O provérbio «Não peças a quem pediu, nem sirvas a quem serviu» é enquadrado por José Alves Reis, em Provérbios e Ditos Populares (Lisboa, Litexa Editora, 1996), na área dos «Conselhos», valor que se depreende a partir da utilização do modo imperativo — em «Não peças» e «nem sirvas» — e do tratamento por «tu» (marca de à-vontade, ou mesmo de familiaridade) usado pelo enunciador à pessoa a quem se dirige.

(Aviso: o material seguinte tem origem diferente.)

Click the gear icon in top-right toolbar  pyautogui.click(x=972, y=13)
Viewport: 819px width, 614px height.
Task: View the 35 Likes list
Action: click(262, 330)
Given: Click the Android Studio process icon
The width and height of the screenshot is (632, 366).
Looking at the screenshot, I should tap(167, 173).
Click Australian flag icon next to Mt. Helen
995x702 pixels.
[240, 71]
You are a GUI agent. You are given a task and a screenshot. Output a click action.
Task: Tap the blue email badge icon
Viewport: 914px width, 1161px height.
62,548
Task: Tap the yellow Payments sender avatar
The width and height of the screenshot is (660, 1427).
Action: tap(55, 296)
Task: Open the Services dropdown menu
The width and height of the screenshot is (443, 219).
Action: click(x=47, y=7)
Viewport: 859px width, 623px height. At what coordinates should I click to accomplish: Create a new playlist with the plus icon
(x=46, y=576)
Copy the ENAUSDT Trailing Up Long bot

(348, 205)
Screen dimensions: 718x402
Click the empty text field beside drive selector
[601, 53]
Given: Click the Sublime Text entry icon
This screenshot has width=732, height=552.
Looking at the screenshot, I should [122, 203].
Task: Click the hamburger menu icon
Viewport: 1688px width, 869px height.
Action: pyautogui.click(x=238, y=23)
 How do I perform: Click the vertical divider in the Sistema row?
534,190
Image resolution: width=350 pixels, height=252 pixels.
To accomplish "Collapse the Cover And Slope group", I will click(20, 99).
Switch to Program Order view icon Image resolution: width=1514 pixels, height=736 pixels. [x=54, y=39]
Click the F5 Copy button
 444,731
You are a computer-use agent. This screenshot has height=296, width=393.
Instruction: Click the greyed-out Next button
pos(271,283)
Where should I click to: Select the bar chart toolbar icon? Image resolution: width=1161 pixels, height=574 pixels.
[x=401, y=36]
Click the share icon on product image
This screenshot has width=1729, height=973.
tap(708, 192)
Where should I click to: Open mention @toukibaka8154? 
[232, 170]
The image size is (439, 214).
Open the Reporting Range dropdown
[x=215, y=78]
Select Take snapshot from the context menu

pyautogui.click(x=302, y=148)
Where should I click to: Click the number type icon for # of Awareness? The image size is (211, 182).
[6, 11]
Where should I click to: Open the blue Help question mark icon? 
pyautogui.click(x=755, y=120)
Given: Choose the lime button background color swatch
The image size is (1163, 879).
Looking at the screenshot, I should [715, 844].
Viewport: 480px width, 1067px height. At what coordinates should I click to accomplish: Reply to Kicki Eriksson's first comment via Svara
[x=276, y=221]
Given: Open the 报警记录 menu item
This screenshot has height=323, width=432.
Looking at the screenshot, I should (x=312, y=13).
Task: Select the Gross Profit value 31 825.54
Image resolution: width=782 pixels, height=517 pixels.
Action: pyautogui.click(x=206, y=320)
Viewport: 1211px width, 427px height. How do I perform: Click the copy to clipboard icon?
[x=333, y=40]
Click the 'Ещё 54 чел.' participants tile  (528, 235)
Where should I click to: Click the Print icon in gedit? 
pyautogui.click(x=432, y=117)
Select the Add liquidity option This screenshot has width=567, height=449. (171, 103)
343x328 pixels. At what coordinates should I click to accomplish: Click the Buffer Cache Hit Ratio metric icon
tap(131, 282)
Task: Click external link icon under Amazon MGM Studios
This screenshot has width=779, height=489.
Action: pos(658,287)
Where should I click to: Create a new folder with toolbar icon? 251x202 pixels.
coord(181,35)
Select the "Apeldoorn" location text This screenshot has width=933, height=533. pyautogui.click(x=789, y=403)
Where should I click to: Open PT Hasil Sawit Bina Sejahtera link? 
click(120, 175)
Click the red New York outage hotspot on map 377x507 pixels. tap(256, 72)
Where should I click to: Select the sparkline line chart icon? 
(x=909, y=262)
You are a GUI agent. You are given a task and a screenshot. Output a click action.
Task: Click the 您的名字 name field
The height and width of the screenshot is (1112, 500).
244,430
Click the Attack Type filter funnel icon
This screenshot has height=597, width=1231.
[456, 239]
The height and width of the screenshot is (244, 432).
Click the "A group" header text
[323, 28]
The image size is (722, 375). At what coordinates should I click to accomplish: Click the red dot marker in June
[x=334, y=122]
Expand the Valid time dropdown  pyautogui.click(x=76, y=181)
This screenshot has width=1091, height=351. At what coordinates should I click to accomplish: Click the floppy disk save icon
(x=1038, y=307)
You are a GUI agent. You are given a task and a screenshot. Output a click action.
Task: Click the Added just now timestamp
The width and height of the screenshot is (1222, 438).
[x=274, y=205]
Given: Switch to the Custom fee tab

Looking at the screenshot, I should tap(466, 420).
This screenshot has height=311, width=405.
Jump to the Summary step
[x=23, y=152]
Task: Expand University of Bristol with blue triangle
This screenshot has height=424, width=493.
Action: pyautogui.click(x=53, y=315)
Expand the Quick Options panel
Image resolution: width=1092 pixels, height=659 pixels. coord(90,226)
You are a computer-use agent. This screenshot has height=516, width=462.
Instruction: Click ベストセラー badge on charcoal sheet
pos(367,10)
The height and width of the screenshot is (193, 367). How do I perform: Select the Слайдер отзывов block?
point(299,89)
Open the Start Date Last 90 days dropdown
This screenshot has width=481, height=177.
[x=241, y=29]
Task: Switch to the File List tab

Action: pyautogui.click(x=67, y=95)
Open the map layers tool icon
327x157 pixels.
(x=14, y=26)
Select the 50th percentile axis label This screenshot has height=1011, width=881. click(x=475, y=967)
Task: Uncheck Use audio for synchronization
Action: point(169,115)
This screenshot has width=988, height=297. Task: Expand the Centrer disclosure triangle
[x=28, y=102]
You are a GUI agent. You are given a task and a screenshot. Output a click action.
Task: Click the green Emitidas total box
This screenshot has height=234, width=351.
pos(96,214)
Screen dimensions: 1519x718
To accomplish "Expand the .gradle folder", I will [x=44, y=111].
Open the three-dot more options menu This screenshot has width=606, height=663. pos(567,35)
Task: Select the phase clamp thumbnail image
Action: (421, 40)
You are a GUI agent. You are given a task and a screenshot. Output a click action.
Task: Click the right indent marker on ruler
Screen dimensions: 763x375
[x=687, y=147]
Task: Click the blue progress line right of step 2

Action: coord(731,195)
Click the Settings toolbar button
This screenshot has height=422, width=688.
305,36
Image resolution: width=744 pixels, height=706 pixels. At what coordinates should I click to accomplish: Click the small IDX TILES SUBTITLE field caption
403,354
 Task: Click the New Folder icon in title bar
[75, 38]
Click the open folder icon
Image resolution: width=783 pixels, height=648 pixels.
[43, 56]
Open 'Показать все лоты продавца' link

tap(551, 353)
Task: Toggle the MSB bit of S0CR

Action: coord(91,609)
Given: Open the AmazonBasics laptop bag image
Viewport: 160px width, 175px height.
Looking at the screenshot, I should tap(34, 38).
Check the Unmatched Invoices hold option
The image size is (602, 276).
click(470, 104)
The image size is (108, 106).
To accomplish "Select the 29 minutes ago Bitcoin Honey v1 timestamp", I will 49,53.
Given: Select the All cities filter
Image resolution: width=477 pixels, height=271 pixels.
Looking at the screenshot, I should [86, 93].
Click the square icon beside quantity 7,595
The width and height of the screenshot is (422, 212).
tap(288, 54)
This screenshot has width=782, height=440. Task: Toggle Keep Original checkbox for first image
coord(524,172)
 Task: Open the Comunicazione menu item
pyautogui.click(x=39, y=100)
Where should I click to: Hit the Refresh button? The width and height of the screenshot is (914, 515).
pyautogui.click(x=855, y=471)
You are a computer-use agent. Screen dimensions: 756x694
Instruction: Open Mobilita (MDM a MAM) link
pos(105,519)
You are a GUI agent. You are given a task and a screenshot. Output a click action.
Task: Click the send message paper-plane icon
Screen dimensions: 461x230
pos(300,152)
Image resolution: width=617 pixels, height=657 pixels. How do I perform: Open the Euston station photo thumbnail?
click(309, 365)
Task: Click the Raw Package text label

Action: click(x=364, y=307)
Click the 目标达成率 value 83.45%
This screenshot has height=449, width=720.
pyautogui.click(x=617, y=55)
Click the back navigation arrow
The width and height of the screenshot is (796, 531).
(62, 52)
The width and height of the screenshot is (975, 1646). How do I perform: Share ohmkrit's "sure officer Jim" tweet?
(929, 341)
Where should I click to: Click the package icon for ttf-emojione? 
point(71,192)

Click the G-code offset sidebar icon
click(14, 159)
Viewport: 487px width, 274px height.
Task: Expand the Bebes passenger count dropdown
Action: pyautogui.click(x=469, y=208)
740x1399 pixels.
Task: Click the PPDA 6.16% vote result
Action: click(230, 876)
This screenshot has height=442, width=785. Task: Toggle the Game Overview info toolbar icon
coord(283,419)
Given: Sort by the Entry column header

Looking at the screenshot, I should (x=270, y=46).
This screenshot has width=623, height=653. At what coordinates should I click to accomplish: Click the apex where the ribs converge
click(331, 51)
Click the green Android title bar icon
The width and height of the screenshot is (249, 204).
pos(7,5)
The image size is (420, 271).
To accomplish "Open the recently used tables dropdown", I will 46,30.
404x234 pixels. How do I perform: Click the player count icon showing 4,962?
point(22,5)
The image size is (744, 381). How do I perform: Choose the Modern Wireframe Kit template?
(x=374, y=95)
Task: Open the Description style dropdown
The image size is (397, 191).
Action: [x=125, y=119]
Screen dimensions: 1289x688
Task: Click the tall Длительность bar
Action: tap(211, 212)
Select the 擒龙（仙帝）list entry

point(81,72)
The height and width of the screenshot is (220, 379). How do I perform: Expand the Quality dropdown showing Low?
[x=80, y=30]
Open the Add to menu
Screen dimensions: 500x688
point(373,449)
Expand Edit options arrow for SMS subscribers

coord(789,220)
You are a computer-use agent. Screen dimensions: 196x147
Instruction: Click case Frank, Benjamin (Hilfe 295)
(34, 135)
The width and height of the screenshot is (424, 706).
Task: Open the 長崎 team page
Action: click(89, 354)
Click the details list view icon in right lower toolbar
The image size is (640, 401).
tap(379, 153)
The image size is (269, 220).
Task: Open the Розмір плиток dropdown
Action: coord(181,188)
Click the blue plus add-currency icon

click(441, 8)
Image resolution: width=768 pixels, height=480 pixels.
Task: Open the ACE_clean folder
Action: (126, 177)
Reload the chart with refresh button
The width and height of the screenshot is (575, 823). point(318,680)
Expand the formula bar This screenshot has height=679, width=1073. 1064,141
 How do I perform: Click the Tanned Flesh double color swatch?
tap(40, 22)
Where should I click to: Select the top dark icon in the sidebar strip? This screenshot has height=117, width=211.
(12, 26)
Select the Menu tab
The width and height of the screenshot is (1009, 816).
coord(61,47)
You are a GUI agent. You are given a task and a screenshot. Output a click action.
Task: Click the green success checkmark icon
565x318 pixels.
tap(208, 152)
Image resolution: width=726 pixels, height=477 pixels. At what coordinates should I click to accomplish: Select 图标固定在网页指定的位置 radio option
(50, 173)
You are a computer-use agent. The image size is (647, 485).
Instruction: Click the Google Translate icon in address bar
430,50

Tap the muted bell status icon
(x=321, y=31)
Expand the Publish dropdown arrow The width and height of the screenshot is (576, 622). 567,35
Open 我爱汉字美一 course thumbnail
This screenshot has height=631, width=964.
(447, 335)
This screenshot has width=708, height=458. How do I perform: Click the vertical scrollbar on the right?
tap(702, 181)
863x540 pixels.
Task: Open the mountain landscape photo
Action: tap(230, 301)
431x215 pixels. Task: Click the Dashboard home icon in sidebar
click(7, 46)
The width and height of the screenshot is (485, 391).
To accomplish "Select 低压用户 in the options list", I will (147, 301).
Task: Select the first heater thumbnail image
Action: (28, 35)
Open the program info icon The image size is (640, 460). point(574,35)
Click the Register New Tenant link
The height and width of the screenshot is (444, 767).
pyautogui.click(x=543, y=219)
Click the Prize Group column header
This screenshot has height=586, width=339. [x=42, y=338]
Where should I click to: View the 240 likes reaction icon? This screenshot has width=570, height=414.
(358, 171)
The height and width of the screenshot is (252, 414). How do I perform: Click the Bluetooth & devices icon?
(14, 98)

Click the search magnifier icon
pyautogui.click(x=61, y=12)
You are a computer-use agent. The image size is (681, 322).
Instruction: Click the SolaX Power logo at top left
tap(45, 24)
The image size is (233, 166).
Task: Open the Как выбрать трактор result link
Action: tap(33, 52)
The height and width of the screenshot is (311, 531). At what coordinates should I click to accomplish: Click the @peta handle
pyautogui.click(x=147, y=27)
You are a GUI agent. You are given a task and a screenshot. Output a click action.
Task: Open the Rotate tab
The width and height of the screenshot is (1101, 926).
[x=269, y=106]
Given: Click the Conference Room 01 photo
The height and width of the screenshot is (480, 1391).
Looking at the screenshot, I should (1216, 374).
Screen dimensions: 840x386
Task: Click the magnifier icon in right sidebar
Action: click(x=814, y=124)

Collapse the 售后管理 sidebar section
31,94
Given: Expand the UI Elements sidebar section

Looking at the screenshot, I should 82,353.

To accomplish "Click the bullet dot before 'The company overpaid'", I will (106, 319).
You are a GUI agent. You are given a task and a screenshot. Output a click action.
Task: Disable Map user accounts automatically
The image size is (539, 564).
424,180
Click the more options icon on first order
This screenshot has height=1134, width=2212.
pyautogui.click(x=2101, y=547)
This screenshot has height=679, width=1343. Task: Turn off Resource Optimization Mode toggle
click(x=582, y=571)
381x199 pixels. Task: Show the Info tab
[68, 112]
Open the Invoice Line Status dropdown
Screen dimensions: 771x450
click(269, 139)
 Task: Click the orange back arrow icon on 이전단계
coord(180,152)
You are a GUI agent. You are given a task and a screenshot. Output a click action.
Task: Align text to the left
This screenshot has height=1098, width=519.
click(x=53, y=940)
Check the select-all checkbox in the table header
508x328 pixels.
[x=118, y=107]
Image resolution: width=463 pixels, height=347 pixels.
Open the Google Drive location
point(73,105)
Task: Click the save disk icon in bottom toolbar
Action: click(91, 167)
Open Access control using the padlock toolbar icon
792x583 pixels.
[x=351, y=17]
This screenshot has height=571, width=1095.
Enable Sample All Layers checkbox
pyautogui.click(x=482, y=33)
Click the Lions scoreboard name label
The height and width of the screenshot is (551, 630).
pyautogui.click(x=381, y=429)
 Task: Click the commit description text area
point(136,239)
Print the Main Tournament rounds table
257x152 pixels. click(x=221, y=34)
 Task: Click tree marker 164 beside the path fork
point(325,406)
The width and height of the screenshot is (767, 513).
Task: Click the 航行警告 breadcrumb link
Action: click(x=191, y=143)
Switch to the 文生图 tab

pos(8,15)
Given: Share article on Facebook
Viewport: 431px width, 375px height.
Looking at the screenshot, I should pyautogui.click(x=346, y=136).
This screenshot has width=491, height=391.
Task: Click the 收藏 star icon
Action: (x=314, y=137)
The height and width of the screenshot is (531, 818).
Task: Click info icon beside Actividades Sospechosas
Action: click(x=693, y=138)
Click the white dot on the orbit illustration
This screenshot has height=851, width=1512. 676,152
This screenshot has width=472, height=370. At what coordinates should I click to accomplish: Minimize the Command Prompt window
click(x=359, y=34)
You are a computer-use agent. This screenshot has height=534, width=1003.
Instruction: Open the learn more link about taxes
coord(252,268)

Com este provérbio pretende-se alertar o outro para as humilhações que, decerto, sofrerá por parte de alguém a quem aquele se dirigiu para solicitar algum favor, ou alguma atenção, evidenciando sinais de necessidade ou de dependência. O conselho incide precisamente na particularidade da pessoa a quem é feito o pedido ou para quem se trabalha (a quem se serve): essa pessoa que, hoje, tem uma posição de segurança e de superioridade está marcada por um passado de pobreza, de submissão e de subserviência. Tendo sido alvo de humilhações ao longo de alguns anos, porque se encontrava numa situação de dependência de outros, passa da posição de vítima para a de senhor(a) da situação, sentindo necessidade de fazer sentir ao outro o mesmo por que passou, mostrando prazer em lhe lembrar a sua posição de inferioridade numa relação em que detém o poder, não deixando margem para qualquer tipo de aproximação que possa vir a pôr em causa a distância que quer demarcar, ostentando total repúdio por atitudes de compreensão ou tolerância.
Este provérbio funciona, quase, como um aviso para que ninguém caia no risco de «ficar nas mãos» de alguém que se envergonhe do seu passado de submissão, porque a vingança no outro, que estará à sua mercê, é a resposta que encontra para apaziguar o seu ressentimento para com um tempo passado, mas não ultrapassado. Assim, todo aquele que lhe pede ou o serve confere-lhe o estatuto desejado (e invejado), o do poder, o que lhe dá oportunidade de diminuir o outro, de o inferiorizar, realidade que conheceu e em que quer colocar os outros.